### WORK TASK
Only one stretch of the data below should be repeated: the lines from the line containing "This screenshot has width=373, height=210." through the line containing "Given: Click the start", inclusive, exactly as they are.

____

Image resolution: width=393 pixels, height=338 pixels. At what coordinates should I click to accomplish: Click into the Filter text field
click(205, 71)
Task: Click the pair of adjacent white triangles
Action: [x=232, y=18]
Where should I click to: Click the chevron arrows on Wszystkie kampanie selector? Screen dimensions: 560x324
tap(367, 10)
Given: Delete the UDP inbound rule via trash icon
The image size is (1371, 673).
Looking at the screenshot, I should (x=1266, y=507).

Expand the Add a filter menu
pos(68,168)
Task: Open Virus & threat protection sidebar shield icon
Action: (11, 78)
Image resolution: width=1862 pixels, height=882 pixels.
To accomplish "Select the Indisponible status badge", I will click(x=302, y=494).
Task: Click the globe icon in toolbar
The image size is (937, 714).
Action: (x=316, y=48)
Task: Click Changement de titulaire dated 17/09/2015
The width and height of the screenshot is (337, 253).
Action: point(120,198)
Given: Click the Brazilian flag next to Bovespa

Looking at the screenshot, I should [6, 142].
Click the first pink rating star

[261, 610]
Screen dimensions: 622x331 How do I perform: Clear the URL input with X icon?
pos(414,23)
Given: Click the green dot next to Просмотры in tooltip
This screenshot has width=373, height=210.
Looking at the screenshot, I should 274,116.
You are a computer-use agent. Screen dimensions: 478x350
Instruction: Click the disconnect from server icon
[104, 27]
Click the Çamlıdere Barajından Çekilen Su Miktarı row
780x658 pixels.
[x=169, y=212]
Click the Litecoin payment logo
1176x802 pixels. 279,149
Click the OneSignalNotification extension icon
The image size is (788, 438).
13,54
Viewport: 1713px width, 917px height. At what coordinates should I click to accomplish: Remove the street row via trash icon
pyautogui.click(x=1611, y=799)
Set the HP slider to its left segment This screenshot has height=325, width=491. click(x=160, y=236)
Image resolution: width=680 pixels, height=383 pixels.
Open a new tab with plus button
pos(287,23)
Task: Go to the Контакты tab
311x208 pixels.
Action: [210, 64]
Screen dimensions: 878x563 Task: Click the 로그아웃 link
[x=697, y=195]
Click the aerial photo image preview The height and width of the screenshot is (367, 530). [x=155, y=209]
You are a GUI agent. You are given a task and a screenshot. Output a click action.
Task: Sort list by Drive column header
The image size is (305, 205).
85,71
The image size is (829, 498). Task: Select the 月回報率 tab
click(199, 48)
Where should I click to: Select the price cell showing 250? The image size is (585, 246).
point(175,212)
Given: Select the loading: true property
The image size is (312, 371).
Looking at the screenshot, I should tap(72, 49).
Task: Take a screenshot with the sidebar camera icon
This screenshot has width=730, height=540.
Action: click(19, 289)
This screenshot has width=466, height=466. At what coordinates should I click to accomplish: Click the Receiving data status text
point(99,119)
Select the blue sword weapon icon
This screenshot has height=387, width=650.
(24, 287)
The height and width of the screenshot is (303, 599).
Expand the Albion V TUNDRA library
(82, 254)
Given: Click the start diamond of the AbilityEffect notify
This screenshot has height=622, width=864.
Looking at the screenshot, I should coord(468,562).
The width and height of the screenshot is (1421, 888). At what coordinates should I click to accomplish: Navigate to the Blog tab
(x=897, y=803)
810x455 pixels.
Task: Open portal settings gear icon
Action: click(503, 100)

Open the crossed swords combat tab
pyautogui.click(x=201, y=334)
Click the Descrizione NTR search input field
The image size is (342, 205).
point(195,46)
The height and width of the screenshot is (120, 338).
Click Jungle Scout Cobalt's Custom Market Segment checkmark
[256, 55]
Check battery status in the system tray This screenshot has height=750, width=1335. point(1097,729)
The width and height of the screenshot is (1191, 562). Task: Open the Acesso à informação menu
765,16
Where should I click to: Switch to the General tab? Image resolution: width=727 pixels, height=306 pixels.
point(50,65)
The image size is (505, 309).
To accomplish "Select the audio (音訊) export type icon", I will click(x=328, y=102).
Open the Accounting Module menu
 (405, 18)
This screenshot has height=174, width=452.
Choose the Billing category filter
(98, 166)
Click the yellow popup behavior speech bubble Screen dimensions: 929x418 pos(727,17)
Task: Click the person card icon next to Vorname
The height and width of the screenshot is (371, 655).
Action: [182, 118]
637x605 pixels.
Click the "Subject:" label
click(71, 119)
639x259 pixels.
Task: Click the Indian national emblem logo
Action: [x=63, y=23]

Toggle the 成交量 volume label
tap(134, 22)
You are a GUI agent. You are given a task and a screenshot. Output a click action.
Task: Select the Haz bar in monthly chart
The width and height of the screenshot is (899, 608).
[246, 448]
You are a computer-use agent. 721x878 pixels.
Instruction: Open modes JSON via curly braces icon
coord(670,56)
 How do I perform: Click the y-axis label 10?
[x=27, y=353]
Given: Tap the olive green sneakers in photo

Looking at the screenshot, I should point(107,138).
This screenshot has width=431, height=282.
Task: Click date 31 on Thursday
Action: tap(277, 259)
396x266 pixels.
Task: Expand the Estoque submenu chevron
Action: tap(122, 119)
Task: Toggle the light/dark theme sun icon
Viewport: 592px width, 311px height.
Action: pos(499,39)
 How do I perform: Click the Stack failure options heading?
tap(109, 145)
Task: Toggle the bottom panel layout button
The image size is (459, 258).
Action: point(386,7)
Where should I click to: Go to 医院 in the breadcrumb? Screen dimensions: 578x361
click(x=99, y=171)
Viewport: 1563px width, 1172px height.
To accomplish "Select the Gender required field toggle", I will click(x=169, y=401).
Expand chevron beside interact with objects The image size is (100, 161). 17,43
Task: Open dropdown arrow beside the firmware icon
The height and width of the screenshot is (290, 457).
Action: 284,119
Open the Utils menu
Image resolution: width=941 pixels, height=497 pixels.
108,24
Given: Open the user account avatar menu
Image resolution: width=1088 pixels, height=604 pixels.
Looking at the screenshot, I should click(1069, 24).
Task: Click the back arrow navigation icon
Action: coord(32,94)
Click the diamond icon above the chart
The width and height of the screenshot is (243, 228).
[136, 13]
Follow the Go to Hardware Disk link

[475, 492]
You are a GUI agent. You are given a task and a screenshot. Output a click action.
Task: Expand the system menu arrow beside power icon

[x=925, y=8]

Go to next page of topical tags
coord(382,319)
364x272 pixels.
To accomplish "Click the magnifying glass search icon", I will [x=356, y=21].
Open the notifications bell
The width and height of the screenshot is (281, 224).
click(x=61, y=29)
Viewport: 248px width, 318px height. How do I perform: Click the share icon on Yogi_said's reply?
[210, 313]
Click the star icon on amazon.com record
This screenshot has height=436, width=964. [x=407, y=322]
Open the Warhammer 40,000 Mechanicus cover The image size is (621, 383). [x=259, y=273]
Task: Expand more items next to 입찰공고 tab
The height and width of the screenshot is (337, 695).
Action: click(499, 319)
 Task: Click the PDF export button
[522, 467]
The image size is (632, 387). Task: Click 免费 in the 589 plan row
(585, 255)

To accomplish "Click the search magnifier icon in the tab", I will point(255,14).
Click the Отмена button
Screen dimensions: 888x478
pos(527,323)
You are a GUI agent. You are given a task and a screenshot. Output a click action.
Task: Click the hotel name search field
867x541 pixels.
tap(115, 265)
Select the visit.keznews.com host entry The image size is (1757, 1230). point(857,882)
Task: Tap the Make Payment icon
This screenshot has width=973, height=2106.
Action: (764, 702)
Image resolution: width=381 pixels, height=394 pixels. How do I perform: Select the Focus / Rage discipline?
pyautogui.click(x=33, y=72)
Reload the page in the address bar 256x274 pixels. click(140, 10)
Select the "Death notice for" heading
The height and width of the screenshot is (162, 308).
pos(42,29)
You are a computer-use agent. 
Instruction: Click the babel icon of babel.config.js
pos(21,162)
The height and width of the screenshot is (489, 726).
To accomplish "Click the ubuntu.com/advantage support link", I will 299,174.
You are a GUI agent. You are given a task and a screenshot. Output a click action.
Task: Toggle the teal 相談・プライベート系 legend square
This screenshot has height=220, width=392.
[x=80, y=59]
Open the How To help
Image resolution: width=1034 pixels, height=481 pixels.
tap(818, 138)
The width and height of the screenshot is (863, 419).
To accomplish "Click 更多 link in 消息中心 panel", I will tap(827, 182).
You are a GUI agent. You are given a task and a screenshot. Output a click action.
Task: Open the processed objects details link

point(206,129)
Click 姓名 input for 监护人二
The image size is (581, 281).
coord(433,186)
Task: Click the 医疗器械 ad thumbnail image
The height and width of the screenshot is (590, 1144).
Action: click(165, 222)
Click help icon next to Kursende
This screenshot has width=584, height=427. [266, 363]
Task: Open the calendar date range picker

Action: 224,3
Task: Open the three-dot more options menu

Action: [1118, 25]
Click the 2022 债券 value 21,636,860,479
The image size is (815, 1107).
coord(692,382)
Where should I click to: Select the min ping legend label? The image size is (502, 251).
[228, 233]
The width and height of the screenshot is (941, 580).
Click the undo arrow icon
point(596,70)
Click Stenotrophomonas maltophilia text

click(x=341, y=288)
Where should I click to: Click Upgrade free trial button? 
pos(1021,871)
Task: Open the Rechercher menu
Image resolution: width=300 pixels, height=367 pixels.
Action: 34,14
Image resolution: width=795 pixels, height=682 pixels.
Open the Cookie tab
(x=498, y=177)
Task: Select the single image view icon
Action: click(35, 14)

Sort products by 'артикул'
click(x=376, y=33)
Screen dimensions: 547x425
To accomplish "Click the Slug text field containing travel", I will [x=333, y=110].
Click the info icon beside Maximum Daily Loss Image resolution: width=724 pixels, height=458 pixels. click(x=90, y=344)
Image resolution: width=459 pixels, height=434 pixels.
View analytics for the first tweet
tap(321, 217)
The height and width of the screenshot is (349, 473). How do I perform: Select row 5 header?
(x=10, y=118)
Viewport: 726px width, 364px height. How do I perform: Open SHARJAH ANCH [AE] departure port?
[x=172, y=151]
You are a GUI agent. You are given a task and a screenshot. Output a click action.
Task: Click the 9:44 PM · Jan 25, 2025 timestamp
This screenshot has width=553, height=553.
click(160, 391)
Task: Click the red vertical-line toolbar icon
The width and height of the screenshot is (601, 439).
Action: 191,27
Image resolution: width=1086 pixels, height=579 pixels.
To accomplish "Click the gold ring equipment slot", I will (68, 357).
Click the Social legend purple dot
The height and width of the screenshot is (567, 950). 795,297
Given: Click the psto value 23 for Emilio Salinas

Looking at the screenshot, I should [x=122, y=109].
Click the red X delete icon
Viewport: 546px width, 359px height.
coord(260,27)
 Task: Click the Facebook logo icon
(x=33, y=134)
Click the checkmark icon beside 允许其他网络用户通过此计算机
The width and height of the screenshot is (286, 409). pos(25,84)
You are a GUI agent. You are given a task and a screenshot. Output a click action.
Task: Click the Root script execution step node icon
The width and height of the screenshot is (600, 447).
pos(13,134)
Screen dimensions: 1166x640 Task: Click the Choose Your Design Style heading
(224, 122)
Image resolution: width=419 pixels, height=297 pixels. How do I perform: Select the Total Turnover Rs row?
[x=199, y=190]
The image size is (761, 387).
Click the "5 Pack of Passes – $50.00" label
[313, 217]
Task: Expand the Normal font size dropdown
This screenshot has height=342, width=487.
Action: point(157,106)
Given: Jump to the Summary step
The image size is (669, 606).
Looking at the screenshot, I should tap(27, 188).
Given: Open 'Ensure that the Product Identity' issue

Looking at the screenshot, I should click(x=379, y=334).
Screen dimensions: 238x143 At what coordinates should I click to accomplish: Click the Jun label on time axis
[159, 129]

____

### TASK RESPONSE
This screenshot has width=373, height=210.
Looking at the screenshot, I should 274,116.
You are a computer-use agent. Screen dimensions: 478x350
Instruction: Click the disconnect from server icon
[104, 27]
Click the Çamlıdere Barajından Çekilen Su Miktarı row
780x658 pixels.
[x=169, y=212]
Click the Litecoin payment logo
1176x802 pixels. 279,149
Click the OneSignalNotification extension icon
The image size is (788, 438).
13,54
Viewport: 1713px width, 917px height. At what coordinates should I click to accomplish: Remove the street row via trash icon
pyautogui.click(x=1611, y=799)
Set the HP slider to its left segment This screenshot has height=325, width=491. click(x=160, y=236)
Image resolution: width=680 pixels, height=383 pixels.
Open a new tab with plus button
pos(287,23)
Task: Go to the Контакты tab
311x208 pixels.
Action: [210, 64]
Screen dimensions: 878x563 Task: Click the 로그아웃 link
[x=697, y=195]
Click the aerial photo image preview The height and width of the screenshot is (367, 530). [x=155, y=209]
You are a GUI agent. You are given a task and a screenshot. Output a click action.
Task: Sort list by Drive column header
The image size is (305, 205).
85,71
The image size is (829, 498). Task: Select the 月回報率 tab
click(199, 48)
Where should I click to: Select the price cell showing 250? The image size is (585, 246).
point(175,212)
Given: Select the loading: true property
The image size is (312, 371).
Looking at the screenshot, I should tap(72, 49).
Task: Take a screenshot with the sidebar camera icon
This screenshot has width=730, height=540.
Action: click(19, 289)
This screenshot has width=466, height=466. At what coordinates should I click to accomplish: Click the Receiving data status text
point(99,119)
Select the blue sword weapon icon
This screenshot has height=387, width=650.
(24, 287)
The height and width of the screenshot is (303, 599).
Expand the Albion V TUNDRA library
(82, 254)
Given: Click the start diamond of the AbilityEffect notify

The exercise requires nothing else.